Look through the data below and extract, unchanged, the lines from the one that contains "Instruction: Click the Accessibility" to the one that contains "Task: Open the third", both included.
▬▬▬▬▬▬
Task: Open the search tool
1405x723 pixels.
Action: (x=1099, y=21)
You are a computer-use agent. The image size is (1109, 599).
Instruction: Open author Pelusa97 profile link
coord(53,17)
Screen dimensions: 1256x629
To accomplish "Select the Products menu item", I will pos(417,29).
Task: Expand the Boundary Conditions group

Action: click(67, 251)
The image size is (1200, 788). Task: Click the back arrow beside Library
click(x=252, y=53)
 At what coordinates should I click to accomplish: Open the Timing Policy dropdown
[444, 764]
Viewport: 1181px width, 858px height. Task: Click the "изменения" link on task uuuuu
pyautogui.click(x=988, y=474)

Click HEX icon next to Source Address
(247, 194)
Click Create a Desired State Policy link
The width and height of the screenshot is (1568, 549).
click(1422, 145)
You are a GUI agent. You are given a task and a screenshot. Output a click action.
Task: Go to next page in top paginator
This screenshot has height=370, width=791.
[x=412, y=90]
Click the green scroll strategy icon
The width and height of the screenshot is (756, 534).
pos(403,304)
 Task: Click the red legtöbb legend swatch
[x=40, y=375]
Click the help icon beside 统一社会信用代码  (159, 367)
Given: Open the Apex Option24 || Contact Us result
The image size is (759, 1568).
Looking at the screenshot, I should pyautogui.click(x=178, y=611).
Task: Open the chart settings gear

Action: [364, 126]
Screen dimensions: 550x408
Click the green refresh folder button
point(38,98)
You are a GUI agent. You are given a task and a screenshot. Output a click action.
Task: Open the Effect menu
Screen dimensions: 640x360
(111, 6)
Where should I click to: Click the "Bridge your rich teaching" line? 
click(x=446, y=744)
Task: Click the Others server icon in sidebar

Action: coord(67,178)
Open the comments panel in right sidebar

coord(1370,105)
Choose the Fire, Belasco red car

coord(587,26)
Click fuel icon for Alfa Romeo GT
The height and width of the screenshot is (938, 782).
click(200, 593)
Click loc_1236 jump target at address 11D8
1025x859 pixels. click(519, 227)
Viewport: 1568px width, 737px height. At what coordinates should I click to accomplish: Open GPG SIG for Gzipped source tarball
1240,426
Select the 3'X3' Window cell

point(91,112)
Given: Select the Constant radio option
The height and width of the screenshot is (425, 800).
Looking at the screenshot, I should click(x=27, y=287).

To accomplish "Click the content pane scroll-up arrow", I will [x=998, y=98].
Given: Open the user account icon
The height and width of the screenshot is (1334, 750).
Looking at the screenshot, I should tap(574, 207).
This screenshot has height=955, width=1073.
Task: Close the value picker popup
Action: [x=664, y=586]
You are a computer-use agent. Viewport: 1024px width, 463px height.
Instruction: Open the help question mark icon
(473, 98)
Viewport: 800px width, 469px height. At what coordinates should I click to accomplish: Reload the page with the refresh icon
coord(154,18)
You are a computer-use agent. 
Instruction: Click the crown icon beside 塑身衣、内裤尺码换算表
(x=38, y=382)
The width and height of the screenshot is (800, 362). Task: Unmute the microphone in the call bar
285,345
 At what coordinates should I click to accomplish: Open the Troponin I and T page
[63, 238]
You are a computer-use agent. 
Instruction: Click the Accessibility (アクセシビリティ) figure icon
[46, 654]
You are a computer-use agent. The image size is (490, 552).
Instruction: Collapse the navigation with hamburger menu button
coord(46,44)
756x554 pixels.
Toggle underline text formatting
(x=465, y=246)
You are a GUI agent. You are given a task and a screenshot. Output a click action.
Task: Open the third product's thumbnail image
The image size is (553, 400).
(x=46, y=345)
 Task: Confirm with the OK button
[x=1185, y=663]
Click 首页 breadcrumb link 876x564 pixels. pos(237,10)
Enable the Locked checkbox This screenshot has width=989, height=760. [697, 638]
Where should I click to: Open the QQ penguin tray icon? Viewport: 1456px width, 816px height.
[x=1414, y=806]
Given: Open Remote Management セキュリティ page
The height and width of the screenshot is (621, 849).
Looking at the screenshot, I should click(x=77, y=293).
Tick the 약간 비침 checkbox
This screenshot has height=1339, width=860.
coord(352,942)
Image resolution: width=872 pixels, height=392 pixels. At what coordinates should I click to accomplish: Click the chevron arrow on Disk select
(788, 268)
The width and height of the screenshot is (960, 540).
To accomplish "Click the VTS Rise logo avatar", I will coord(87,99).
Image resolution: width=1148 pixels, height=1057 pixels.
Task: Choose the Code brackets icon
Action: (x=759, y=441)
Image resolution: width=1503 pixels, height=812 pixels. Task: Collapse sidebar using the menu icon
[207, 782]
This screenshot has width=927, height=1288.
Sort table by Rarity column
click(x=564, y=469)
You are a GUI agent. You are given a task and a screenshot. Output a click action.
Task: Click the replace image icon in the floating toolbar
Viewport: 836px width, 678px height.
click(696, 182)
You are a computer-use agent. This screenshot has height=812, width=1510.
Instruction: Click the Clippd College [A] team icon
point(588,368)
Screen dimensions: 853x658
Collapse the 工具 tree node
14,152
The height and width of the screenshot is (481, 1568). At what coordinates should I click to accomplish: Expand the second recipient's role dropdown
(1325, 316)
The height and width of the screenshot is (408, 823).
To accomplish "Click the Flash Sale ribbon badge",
▬▬▬▬▬▬
# Exercise result
Instruction: Click the Accessibility (アクセシビリティ) figure icon
[46, 654]
You are a computer-use agent. The image size is (490, 552).
Instruction: Collapse the navigation with hamburger menu button
coord(46,44)
756x554 pixels.
Toggle underline text formatting
(x=465, y=246)
You are a GUI agent. You are given a task and a screenshot. Output a click action.
Task: Open the third product's thumbnail image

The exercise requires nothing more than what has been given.